Input for this task section start
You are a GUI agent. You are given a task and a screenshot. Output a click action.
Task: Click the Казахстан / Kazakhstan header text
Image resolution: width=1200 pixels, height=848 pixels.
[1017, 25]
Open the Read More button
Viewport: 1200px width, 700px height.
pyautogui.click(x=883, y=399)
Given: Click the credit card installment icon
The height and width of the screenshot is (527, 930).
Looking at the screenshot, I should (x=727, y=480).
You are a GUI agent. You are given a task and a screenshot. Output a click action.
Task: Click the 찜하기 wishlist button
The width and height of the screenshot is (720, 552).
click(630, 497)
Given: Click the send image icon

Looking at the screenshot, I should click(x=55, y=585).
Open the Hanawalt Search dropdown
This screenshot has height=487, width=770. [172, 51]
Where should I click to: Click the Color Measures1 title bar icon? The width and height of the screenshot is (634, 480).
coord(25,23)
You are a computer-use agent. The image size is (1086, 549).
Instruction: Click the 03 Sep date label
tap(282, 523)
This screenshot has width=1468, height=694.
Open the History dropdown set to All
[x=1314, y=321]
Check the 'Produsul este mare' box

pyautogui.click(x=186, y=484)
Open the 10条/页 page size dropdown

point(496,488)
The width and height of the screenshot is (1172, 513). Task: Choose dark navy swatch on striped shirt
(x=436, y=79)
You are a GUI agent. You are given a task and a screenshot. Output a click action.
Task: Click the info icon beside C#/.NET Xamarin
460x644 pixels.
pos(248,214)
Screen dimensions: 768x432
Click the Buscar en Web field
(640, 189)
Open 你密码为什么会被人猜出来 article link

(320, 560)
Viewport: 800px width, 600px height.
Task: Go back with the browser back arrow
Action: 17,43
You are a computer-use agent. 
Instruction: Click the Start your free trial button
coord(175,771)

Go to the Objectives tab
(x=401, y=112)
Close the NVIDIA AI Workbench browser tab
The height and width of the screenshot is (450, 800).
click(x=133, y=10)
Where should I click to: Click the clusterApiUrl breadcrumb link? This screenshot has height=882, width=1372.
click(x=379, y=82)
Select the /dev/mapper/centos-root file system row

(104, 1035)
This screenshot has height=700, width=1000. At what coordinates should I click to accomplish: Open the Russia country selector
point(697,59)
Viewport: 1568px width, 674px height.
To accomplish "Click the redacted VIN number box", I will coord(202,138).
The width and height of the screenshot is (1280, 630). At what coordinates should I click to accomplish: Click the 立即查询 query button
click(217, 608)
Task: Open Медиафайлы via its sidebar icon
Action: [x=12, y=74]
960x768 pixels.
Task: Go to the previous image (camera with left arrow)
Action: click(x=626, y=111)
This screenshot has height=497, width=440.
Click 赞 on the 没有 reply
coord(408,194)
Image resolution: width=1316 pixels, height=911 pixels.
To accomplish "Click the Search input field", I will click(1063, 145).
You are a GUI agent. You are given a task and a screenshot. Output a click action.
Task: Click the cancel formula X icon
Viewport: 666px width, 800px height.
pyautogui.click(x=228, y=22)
Input for this task section end
> [Work order]
Everything from the line containing "Click 赞 on the 没有 reply" through the final line of the records is what you should print, exactly and with nothing added.

> [Task solution]
Click 赞 on the 没有 reply
coord(408,194)
Image resolution: width=1316 pixels, height=911 pixels.
To accomplish "Click the Search input field", I will click(1063, 145).
You are a GUI agent. You are given a task and a screenshot. Output a click action.
Task: Click the cancel formula X icon
Viewport: 666px width, 800px height.
pyautogui.click(x=228, y=22)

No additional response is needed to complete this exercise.